De nombreux passages de ce livre sont également diffamatoires
et pourraient faire l'objet d'une expertise par des avocats. Il
serait sans doute préférable d'en rire tant la farce
est énorme. Mais, de nos jours, plus la ficelle est grosse
et plus la croyance est forte. N'oublions pas l'impact que peuvent
avoir dans l'opinion publique les livres qui dénoncent de
prétendues conspirations.
Les Arènes
Maison d'édition spécialisée dans la dénonciation
des dossiers noirs de tout. Parmi les publications, on trouve notamment
:
Noir Chirac (violente accusation contre le Président de
la République accusé d'avoir construit par carriérisme
une République occulte et d'avoir couvert les basses oeuvres
de chefs d'Etat africains pour préserver les secrets d'Etat
de la France). Noir procès (réquisitoire identique
orchestré par Jacques Vergès dans lequel trois chefs
d'Etat africains se plaignent, “au péril de leur vie”
des complots de “Françafrique”, c'est-à-dire
de la politique de Jacques Chirac. Négrophobie (même
thématique). D'autres thèmes, conspirationnistes sont
abordés : l'inavouable, les affaires atomiques, etc.
Commentaire
Je ne fais partie d'aucune association psychanalytique et je n'ai
pas l'intention de me mêler de la conduite de leurs affaires.
Mais je déplore que depuis tant d'années les psychanalystes
se soient retranché de la vie publique et de tout engagement
politique. Ils invoquent volontiers pour expliquer ce retrait le
fait qu'ils se concentrent sur leur travail clinique, douloureux
et difficile. Cette attitude est respectable et compréhensible.
Elle prouve en tout cas que la grande majorité des psychanalystes
sont d'excellents cliniciens, et notamment les plus anonymes qui
ne font jamais parler d'eux dans les médias. Mais cette attitude
de retrait a fini par être néfaste. Car en refusant
de s'engager dans des questions de société, et en
laissant la place à ceux qui déshonorent la discipline
par des diagnostics foudroyants ou des propos ridicules sur les
transformations de la famille, les moeurs et les nouvelles pratiques
sexuelles, ils n'ont pas contribué à la nécessaire
critique de leur propre doctrine, préférant se disputer
sur la scène publique dans des querelles interminables. Après
avoir, du moins en France, méprisé les psychothérapeutes
relationnels, issus d'ailleurs de leurs divans, les voilà
désormais confrontés eux-mêmes à ce qu'ils
avaient cru pouvoir éviter.

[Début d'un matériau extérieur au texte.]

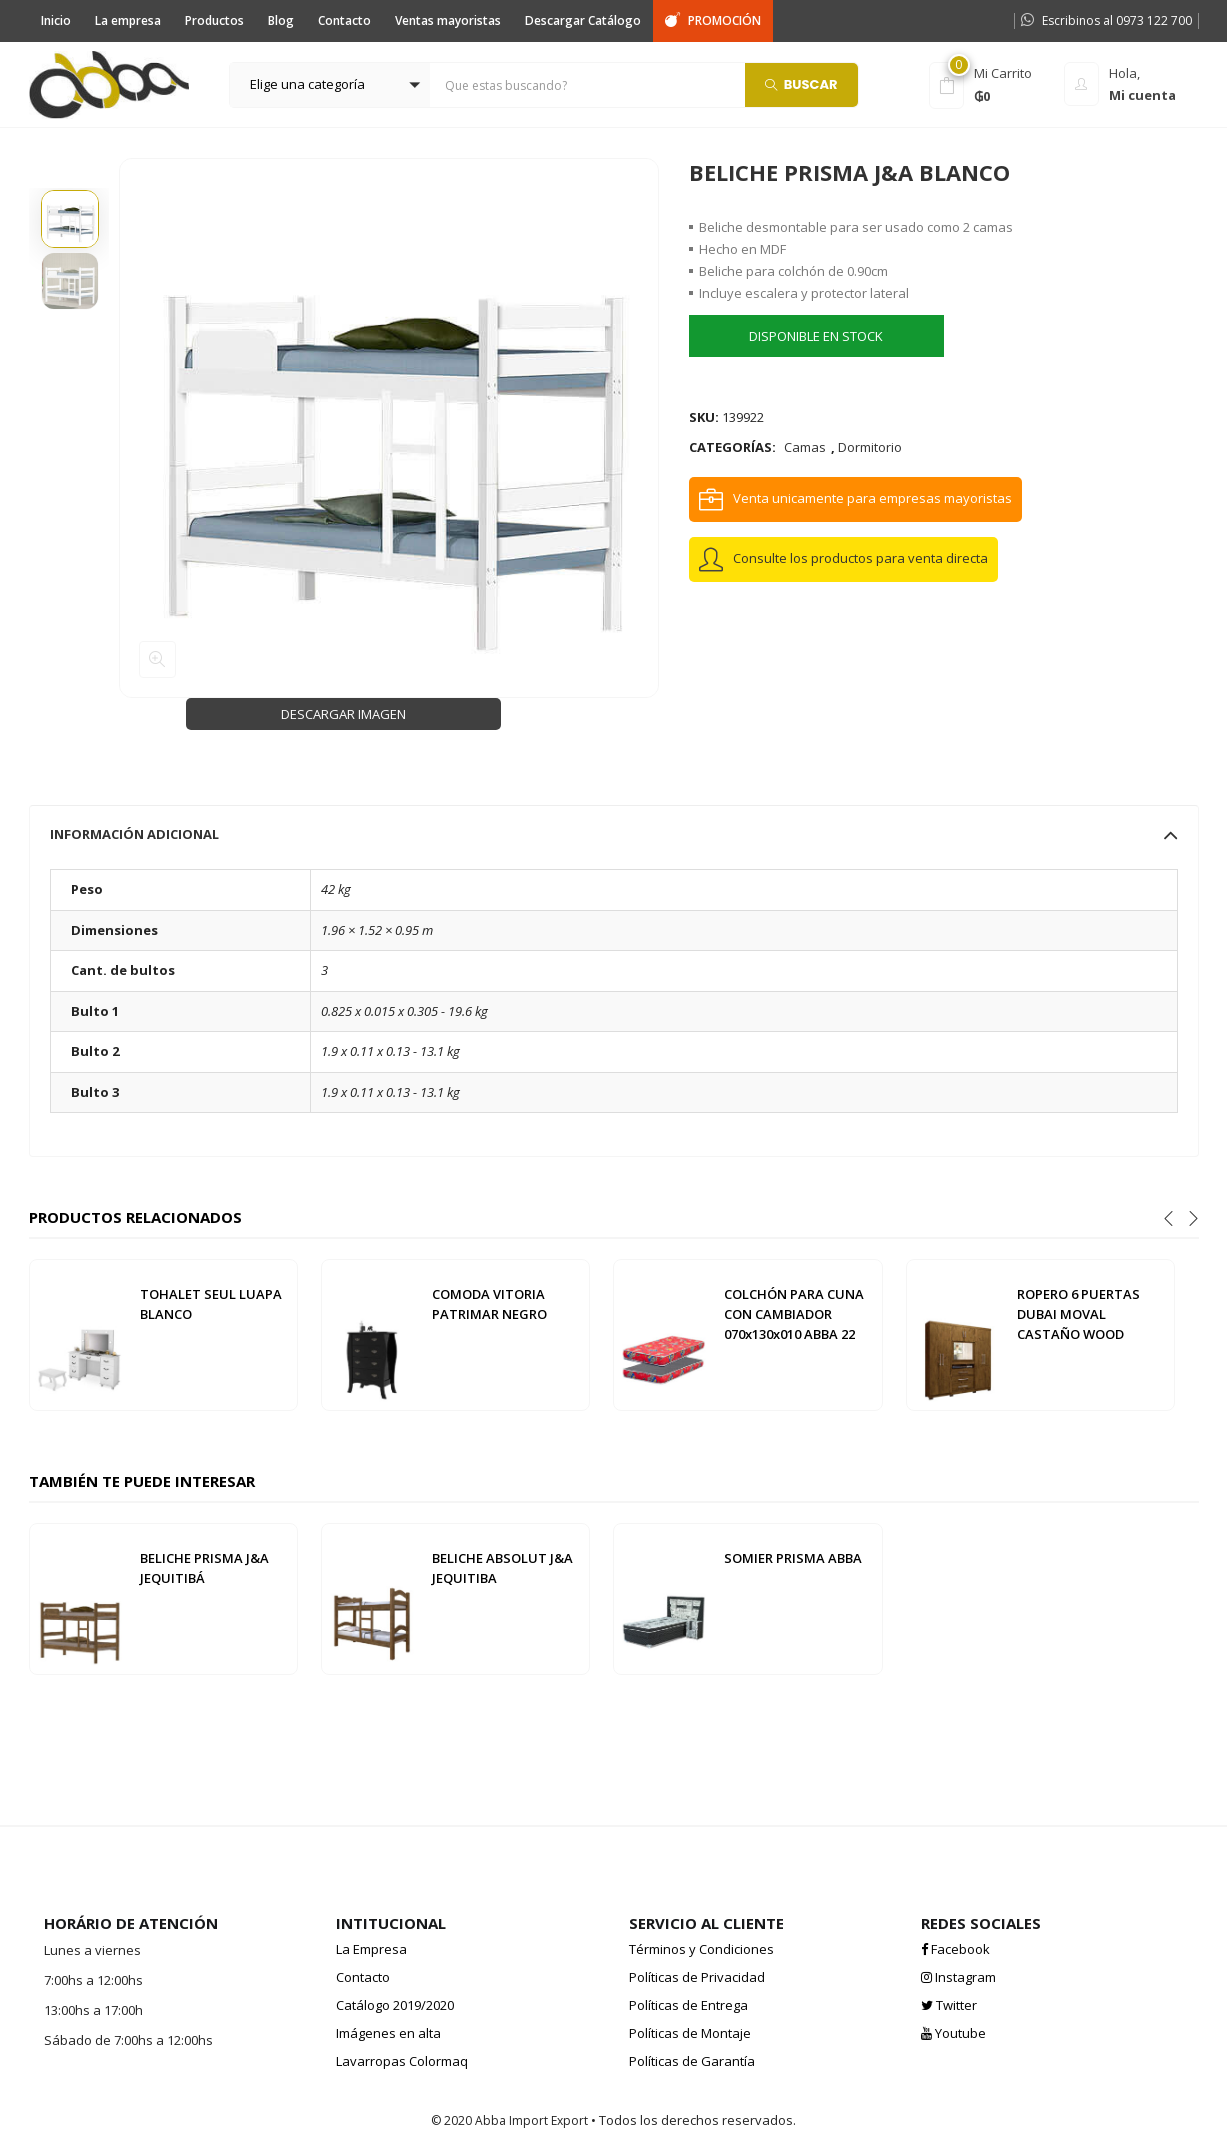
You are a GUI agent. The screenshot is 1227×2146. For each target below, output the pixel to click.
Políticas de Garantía (692, 2061)
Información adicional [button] (614, 834)
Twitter (949, 2005)
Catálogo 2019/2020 (395, 2005)
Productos (214, 20)
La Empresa (371, 1949)
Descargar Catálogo (583, 20)
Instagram (958, 1977)
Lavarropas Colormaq (402, 2061)
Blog (281, 20)
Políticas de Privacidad (697, 1977)
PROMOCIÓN (713, 20)
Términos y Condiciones (701, 1949)
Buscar (801, 83)
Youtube (953, 2033)
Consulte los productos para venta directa (860, 558)
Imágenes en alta (388, 2033)
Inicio (56, 20)
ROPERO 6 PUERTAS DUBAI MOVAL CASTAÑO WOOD (1078, 1314)
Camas (805, 447)
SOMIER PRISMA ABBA (793, 1558)
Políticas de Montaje (690, 2033)
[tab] (614, 834)
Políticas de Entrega (688, 2005)
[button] (330, 85)
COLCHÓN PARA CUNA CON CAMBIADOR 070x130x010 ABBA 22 (794, 1314)
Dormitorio (870, 447)
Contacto (344, 20)
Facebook (955, 1949)
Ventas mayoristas (448, 20)
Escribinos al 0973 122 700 (1106, 20)
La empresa (128, 20)
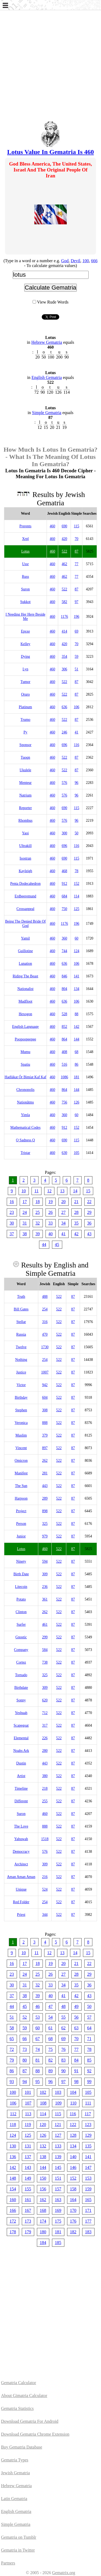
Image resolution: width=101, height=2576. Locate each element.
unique (21, 1889)
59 (76, 657)
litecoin (21, 1587)
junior (21, 1536)
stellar (21, 1322)
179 (28, 2232)
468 (64, 871)
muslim (21, 1435)
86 (76, 1064)
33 (50, 1223)
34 (63, 1223)
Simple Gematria (46, 412)
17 (25, 1201)
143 (28, 2167)
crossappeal (25, 909)
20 (63, 1201)
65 (12, 2038)
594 (44, 1561)
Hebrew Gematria (46, 342)
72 (12, 2049)
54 (50, 2017)
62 (63, 2028)
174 (43, 2221)
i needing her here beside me (25, 616)
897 (44, 1448)
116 (76, 745)
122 (73, 2124)
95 (38, 2081)
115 (76, 526)
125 (76, 909)
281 (44, 1473)
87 (76, 551)
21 (76, 1201)
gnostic (21, 1637)
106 (76, 707)
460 (52, 526)
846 (64, 976)
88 (76, 1014)
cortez (21, 1662)
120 (43, 2124)
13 (62, 1191)
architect (21, 1864)
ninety (21, 1561)
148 (13, 2178)
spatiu (25, 1064)
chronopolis (25, 1090)
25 (38, 1212)
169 (58, 2210)
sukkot (25, 602)
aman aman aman (21, 1877)
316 (44, 1322)
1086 (64, 1077)
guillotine (25, 951)
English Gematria (47, 377)
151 (58, 2178)
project (21, 1511)
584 (44, 1650)
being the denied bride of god (25, 923)
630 (64, 1153)
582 (64, 602)
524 (44, 1889)
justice (21, 1372)
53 (38, 2017)
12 (49, 1191)
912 (64, 884)
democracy (21, 1852)
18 (38, 1201)
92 (89, 2071)
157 (58, 2189)
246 (64, 732)
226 (44, 1738)
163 (58, 2199)
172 (13, 2221)
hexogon (25, 1014)
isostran (25, 858)
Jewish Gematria (15, 2473)
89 (50, 2071)
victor (21, 1385)
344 (44, 1915)
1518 (44, 1839)
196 (76, 617)
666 (94, 260)
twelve (21, 1347)
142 (76, 1027)
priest (21, 1915)
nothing (21, 1360)
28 (76, 1212)
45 (57, 1244)
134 (76, 989)
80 (25, 2060)
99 (89, 2081)
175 (58, 2221)
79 (12, 2060)
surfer (21, 1625)
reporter (25, 808)
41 (76, 732)
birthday (21, 1397)
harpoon (21, 1498)
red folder (21, 1902)
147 (88, 2167)
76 (63, 2049)
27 (63, 1212)
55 (63, 2017)
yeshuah (21, 1713)
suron (25, 589)
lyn (25, 669)
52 (25, 2017)
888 (44, 1423)
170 (73, 2210)
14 (75, 1191)
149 (28, 2178)
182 (73, 2232)
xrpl (25, 539)
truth (21, 1297)
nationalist (26, 989)
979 (44, 1536)
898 (44, 1511)
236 (44, 1587)
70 (76, 539)
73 (25, 2049)
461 (44, 1625)
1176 (64, 617)
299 (44, 1637)
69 (76, 631)
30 (12, 1223)
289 (44, 1498)
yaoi (25, 833)
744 (64, 951)
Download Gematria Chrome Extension (35, 2434)
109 (58, 2103)
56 (76, 2017)
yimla (25, 1115)
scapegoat (21, 1725)
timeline (21, 1788)
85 (89, 2060)
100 (85, 260)
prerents (25, 526)
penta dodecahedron (25, 884)
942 (44, 1385)
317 (44, 1725)
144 (76, 1039)
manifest (21, 1473)
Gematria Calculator (18, 2382)
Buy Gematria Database (21, 2447)
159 (88, 2189)
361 (44, 1599)
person (21, 1524)
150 (43, 2178)
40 (50, 1234)
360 (64, 938)
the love (21, 1826)
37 (12, 1234)
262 (44, 1461)
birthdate (21, 1688)
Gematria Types (14, 2460)
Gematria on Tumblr (18, 2537)
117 (88, 2113)
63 (76, 2028)
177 (88, 2221)
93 (12, 2081)
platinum (25, 707)
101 (28, 2092)
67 (38, 2038)
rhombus (25, 821)
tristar (25, 1153)
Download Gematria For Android (29, 2421)
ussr (25, 564)
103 (58, 2092)
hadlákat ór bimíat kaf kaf (25, 1077)
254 (44, 1309)
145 (58, 2167)
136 (13, 2156)
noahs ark (21, 1751)
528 (64, 1014)
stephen (21, 1410)
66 (25, 2038)
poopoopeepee (25, 1039)
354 (64, 657)
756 (64, 1102)
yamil (25, 938)
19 (50, 1201)
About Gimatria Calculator (24, 2395)
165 (88, 2199)
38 (25, 1234)
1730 (44, 1347)
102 (43, 2092)
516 (64, 1064)
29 (89, 1212)
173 (28, 2221)
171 (88, 2210)
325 (44, 1524)
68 (76, 1052)
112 (13, 2113)
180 (43, 2232)
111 (88, 2103)
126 (76, 1102)
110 (73, 2103)
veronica (21, 1423)
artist (21, 1776)
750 (64, 909)
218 (44, 1788)
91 (76, 2071)
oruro (25, 694)
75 (50, 2049)
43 (89, 1234)
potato (21, 1599)
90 (63, 2071)
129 (88, 2135)
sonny (21, 1700)
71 (89, 2038)
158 (73, 2189)
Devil (75, 260)
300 (64, 833)
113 (28, 2113)
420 (64, 539)
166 (13, 2210)
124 (76, 951)
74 (38, 2049)
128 (73, 2135)
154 (13, 2189)
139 (58, 2156)
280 (44, 1751)
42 (76, 1234)
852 (64, 1027)
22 (89, 1201)
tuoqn (25, 757)
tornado (21, 1675)
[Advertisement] (50, 62)
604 (44, 1397)
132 (43, 2146)
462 (64, 564)
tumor (25, 682)
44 (44, 1244)
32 (38, 1223)
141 (76, 976)
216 (44, 1877)
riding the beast (25, 976)
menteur (25, 783)
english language (25, 1027)
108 (43, 2103)
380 (44, 1776)
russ (25, 577)
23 (12, 1212)
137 (28, 2156)
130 (13, 2146)
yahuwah (21, 1839)
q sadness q (25, 1140)
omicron (21, 1461)
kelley (25, 644)
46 (38, 2006)
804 (64, 989)
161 (28, 2199)
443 (44, 1486)
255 (44, 1801)
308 (44, 1410)
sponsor (25, 745)
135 (88, 2146)
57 (89, 2017)
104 (73, 2092)
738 (44, 1662)
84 (76, 2060)
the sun (21, 1486)
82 (50, 2060)
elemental (21, 1738)
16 (12, 1201)
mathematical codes (25, 1128)
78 (76, 871)
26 (50, 1212)
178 (13, 2232)
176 (73, 2221)
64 (89, 2028)
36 (89, 1223)
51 (76, 669)
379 (44, 1435)
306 (64, 669)
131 (28, 2146)
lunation (25, 964)
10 (24, 1191)
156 (43, 2189)
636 (64, 707)
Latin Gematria (14, 2498)
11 (36, 1191)
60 (76, 938)
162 (43, 2199)
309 (44, 1574)
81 (38, 2060)
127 (58, 2135)
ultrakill (25, 846)
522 (64, 551)
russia (21, 1334)
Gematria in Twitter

Je souhaite que la nouvelle génération
psychanalytique ne se trompe pas sur la signification de ce Livre
noir qui connaîtra le sort de tous les brûlots de ce
genre, au même titre que les Impostures intellectuelles de
Sokal et Bricmont ou que L'effroyable imposture de Thierry Meyssan.
Mais quoiqu'il en soit, et compte tenu de l'impact qu'il aura sur
l'opinion publique, et notamment sur les patients en souffrance,
il nuira à l'ensemble de la communauté psychanalytique,
si celle-ci persévère à méconnaître
les querelles historiographiques et les débats de société
qui se sont développés, dans le monde entier, depuis
vingt ans et qui, d'ailleurs, ne touchent pas seulement leur discipline.
En effet, l'idéologie de la révision systématique
est l'un des éléments majeurs de cette pulsion évaluatrice
généralisée qui a envahi les sociétés
libérales et qui réduit l'homme à une chose
et le sujet à une marchandise, tout en prétendant
obéir aux principes d'un nouvel humanisme scientifique.